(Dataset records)
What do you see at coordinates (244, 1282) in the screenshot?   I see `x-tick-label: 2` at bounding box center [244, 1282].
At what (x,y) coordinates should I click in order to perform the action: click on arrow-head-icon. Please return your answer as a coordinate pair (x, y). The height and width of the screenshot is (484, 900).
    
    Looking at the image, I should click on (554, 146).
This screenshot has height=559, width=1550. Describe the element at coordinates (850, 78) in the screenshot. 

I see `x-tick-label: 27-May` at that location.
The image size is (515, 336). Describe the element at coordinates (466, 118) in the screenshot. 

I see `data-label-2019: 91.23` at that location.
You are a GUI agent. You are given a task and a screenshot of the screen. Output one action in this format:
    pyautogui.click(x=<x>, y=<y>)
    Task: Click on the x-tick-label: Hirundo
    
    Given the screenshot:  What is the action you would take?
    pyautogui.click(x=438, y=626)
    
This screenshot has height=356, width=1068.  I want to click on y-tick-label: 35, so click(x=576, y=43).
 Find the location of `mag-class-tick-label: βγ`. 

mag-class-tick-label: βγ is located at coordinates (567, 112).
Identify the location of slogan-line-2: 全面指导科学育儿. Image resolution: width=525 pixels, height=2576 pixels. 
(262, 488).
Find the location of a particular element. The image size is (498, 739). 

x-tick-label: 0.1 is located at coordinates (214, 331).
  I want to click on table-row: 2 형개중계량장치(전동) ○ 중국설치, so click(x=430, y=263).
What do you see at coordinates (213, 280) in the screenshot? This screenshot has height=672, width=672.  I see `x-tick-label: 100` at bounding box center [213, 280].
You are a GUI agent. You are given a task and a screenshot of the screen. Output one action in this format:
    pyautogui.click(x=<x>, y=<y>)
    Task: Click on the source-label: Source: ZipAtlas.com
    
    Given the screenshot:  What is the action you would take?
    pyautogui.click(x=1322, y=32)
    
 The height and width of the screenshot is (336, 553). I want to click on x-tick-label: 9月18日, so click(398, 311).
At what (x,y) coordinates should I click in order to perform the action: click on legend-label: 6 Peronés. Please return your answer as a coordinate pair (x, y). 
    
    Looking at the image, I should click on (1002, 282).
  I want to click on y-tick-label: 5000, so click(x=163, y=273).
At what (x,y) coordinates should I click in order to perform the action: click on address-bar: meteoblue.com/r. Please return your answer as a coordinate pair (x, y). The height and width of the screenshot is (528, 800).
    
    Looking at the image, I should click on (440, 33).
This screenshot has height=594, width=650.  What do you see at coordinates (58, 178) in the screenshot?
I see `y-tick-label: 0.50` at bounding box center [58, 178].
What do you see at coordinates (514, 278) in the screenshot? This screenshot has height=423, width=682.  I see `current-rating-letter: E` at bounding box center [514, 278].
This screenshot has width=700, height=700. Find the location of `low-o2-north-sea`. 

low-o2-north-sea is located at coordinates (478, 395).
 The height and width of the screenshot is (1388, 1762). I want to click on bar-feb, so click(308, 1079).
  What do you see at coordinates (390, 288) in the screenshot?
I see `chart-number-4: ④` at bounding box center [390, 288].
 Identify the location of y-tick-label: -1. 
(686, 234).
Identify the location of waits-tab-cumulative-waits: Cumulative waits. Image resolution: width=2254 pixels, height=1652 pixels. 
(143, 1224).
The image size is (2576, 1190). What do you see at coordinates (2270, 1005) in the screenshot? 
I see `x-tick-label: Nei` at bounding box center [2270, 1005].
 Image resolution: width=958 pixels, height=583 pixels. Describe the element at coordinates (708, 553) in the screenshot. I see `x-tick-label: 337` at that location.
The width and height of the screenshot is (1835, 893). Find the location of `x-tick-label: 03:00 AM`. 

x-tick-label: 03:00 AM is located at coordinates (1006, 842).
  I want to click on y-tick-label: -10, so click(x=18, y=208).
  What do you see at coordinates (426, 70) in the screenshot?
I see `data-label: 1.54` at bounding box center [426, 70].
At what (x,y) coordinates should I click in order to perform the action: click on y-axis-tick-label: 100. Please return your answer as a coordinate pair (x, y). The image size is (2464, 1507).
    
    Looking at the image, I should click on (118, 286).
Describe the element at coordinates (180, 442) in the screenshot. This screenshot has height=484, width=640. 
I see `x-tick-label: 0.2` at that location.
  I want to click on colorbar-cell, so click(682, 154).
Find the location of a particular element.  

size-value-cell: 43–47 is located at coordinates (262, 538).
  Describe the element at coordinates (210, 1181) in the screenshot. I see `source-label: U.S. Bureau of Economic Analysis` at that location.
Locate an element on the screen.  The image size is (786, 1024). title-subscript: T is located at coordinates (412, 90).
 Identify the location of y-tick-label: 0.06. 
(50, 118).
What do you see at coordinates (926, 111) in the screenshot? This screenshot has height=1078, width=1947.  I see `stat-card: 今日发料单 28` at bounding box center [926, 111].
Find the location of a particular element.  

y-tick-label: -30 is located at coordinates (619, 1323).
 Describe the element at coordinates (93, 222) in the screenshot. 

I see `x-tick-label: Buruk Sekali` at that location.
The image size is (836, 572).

#### JOB ITEM
Please count the lines in the data above that contain the string "class", matching case exactly. Reply with the number only.

#### ANSWER FOR THE TASK
2